Start of Data listing

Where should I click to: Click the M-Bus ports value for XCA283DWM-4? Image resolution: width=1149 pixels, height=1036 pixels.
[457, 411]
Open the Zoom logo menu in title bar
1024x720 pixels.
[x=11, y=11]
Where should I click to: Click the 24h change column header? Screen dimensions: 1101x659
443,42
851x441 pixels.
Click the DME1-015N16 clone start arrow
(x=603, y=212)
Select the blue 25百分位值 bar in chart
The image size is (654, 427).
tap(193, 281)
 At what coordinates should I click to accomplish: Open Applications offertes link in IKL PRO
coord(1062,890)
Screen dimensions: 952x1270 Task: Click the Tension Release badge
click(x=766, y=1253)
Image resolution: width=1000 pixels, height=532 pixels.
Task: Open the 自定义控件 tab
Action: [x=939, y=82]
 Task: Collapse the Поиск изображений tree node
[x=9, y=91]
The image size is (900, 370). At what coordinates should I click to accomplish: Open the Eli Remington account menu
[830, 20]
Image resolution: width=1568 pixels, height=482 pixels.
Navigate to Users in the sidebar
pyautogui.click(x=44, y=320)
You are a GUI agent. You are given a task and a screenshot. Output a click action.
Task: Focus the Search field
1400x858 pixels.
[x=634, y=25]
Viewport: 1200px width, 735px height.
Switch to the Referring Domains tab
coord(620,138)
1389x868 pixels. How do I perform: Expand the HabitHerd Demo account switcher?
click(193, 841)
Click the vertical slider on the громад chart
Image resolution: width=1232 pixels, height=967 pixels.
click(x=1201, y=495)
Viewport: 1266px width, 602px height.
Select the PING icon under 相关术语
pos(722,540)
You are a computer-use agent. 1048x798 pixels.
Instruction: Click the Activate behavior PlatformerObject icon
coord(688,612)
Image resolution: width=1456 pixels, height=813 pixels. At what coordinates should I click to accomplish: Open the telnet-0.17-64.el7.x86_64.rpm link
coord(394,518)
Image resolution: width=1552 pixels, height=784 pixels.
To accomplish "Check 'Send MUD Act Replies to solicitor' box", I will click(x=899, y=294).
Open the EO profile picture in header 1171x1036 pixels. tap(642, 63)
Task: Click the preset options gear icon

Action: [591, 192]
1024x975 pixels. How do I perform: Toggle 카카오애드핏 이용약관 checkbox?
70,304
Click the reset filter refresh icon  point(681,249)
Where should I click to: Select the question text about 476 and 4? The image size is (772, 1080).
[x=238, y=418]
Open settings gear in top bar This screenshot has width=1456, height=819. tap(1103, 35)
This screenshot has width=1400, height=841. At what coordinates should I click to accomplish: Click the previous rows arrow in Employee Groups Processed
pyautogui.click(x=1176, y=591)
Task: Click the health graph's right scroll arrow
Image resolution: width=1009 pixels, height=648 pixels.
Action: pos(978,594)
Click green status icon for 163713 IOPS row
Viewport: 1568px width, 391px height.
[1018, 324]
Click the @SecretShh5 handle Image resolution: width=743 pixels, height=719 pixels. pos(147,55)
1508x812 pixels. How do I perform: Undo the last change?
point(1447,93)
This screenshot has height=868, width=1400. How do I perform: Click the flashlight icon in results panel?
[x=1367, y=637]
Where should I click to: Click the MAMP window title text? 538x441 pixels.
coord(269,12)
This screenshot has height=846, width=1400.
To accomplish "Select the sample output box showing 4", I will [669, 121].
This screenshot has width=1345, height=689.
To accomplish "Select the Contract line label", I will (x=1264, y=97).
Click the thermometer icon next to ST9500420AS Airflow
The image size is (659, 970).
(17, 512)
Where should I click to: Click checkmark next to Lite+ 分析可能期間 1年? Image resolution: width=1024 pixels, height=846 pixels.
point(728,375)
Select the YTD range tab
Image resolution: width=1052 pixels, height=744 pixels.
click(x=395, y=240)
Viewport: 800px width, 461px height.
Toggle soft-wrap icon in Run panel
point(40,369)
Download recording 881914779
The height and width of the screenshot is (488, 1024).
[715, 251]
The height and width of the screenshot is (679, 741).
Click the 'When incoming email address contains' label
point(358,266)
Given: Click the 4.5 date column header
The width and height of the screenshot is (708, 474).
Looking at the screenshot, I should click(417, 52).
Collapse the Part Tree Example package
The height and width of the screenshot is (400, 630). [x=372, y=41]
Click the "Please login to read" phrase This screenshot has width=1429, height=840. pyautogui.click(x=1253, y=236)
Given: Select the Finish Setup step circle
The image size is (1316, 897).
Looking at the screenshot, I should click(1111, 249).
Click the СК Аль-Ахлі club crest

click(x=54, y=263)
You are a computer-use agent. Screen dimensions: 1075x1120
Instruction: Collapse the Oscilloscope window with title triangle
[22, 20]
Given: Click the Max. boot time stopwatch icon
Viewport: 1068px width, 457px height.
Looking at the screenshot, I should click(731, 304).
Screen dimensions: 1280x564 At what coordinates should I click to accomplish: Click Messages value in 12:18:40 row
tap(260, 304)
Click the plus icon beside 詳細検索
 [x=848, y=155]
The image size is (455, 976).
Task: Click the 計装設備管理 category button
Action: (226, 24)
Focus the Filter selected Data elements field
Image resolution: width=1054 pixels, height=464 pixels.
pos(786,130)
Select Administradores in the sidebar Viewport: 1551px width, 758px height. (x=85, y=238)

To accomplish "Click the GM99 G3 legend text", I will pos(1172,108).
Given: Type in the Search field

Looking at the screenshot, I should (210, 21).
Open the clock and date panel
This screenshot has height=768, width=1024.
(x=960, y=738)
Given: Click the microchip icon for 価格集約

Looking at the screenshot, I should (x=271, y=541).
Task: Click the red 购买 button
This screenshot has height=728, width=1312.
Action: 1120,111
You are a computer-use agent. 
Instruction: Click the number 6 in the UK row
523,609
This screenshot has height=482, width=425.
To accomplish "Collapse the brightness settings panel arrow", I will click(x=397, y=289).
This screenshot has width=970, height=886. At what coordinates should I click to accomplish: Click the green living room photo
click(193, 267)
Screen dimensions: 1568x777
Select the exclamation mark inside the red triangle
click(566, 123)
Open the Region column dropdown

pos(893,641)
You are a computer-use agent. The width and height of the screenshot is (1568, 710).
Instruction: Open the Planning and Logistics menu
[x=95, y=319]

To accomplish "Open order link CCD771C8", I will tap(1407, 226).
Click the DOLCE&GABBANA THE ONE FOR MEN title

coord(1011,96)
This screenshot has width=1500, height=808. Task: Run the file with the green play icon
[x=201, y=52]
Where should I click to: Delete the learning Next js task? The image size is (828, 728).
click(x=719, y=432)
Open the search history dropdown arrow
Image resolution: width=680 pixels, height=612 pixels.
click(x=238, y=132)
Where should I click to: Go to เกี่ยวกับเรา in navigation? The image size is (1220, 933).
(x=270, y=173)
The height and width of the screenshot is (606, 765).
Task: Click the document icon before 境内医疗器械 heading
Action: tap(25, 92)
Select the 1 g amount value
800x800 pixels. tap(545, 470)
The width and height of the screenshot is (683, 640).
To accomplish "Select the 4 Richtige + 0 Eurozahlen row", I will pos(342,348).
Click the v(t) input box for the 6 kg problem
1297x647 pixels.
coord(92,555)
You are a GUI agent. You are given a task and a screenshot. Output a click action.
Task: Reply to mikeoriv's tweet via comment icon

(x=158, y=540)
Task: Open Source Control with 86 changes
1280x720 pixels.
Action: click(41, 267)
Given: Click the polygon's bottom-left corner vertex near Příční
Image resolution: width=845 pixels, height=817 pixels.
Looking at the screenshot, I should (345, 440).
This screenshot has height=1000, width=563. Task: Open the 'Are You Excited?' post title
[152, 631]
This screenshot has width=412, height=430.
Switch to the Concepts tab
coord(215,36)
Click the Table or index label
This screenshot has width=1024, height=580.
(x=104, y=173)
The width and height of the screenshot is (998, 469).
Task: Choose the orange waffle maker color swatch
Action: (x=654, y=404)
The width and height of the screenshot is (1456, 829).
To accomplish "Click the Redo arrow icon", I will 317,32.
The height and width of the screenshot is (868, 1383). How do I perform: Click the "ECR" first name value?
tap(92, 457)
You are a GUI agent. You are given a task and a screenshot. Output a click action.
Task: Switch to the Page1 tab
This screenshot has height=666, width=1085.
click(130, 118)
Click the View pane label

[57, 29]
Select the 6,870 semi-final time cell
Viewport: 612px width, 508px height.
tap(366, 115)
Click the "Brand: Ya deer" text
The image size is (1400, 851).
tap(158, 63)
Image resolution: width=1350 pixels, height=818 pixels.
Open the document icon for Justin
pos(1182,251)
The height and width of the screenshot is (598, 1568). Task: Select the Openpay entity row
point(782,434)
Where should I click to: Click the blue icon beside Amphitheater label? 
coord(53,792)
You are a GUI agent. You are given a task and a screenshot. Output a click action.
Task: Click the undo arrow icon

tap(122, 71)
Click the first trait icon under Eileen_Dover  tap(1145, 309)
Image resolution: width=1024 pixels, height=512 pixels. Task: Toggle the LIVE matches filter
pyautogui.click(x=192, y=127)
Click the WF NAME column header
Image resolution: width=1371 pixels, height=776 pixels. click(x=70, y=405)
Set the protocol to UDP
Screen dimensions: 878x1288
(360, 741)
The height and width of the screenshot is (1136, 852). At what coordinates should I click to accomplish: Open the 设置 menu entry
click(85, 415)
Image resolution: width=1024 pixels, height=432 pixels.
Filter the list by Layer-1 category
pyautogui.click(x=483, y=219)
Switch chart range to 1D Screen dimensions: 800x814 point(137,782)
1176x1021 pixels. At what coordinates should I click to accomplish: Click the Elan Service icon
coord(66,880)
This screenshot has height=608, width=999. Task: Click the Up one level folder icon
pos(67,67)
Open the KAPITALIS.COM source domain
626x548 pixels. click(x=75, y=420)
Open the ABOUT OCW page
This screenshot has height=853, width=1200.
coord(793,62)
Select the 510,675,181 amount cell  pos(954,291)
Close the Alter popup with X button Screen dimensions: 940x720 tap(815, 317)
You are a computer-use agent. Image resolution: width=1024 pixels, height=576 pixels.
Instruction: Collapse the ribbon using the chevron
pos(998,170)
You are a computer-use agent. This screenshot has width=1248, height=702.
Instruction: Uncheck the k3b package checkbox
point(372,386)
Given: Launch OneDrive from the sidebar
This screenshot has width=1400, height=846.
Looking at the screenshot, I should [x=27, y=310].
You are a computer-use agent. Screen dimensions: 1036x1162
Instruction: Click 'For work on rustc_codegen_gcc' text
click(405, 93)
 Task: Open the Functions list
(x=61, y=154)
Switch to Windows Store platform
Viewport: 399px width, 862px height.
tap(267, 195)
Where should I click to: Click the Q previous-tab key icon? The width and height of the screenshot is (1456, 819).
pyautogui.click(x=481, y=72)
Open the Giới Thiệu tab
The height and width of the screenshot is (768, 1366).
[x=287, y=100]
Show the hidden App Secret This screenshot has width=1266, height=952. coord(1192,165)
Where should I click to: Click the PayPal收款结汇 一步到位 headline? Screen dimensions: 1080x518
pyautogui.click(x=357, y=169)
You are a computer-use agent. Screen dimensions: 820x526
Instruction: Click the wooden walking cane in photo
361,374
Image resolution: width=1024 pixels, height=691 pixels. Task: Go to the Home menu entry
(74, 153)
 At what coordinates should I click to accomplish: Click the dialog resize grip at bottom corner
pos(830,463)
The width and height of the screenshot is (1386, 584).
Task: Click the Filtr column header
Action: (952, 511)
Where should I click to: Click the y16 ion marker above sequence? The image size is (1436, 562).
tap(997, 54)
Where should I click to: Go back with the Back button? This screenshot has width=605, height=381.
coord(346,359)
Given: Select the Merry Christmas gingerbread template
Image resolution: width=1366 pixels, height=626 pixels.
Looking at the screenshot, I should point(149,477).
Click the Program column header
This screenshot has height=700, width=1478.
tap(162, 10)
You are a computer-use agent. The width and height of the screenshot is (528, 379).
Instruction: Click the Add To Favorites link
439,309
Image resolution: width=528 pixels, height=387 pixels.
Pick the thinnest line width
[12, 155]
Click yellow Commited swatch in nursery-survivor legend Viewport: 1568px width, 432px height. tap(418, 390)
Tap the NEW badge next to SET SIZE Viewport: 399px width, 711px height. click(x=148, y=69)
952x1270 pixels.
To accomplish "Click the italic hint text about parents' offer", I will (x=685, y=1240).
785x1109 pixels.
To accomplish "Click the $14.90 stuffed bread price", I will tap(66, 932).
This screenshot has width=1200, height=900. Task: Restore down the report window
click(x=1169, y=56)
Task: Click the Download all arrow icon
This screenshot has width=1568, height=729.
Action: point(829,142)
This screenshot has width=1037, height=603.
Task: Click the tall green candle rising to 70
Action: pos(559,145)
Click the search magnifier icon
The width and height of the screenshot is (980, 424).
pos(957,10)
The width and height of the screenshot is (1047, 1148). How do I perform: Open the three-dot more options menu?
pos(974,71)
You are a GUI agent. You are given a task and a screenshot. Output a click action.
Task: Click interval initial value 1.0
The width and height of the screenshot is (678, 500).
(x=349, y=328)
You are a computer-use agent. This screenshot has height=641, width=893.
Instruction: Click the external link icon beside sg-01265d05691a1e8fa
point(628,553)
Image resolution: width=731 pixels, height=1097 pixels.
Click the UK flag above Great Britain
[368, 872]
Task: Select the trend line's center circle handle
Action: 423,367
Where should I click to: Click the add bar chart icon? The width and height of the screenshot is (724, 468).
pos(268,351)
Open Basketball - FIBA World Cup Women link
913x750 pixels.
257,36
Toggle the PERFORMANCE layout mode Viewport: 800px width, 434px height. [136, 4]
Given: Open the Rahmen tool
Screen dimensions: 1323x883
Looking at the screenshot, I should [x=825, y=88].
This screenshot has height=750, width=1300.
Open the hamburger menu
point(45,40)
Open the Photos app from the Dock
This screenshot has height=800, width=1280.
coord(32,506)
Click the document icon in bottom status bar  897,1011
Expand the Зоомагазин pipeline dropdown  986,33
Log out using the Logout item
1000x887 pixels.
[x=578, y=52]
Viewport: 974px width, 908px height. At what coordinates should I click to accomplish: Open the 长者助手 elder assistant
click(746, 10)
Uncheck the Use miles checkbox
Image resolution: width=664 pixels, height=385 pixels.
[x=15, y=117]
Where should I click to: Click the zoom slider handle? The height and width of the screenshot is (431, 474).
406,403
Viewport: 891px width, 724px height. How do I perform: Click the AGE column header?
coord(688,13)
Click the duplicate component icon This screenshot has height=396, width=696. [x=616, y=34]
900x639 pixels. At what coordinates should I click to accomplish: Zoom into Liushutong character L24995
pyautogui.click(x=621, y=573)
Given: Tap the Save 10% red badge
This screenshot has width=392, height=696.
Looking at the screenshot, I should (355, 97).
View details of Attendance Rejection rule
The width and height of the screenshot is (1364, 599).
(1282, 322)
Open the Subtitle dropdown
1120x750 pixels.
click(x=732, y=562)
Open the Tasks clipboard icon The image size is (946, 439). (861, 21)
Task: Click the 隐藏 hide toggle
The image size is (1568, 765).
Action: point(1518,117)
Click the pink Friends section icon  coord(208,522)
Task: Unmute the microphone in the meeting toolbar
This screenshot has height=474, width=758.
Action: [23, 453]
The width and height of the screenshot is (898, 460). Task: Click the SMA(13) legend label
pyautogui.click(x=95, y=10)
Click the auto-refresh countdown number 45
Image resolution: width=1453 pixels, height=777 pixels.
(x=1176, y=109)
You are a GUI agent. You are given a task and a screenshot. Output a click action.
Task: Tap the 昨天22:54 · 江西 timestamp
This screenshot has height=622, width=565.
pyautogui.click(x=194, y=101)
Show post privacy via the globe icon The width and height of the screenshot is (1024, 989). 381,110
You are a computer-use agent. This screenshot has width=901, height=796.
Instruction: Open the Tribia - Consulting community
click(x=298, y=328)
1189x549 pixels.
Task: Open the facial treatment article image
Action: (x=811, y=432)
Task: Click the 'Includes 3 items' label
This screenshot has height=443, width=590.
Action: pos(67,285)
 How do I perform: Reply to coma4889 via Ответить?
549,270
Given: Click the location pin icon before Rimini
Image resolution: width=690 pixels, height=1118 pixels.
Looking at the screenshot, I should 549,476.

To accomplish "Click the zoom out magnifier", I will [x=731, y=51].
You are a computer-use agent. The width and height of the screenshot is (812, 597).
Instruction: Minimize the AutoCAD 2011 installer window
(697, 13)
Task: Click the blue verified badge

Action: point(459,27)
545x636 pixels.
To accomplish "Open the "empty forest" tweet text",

End of Data listing

*What to produce:*
Only exact copies of the lines from the one containing "How do I perform: Reply" to the end of the records belong in the answer.

*Answer below:*
 How do I perform: Reply to coma4889 via Ответить?
549,270
Given: Click the location pin icon before Rimini
Image resolution: width=690 pixels, height=1118 pixels.
Looking at the screenshot, I should 549,476.

To accomplish "Click the zoom out magnifier", I will [x=731, y=51].
You are a computer-use agent. The width and height of the screenshot is (812, 597).
Instruction: Minimize the AutoCAD 2011 installer window
(697, 13)
Task: Click the blue verified badge

Action: point(459,27)
545x636 pixels.
To accomplish "Open the "empty forest" tweet text",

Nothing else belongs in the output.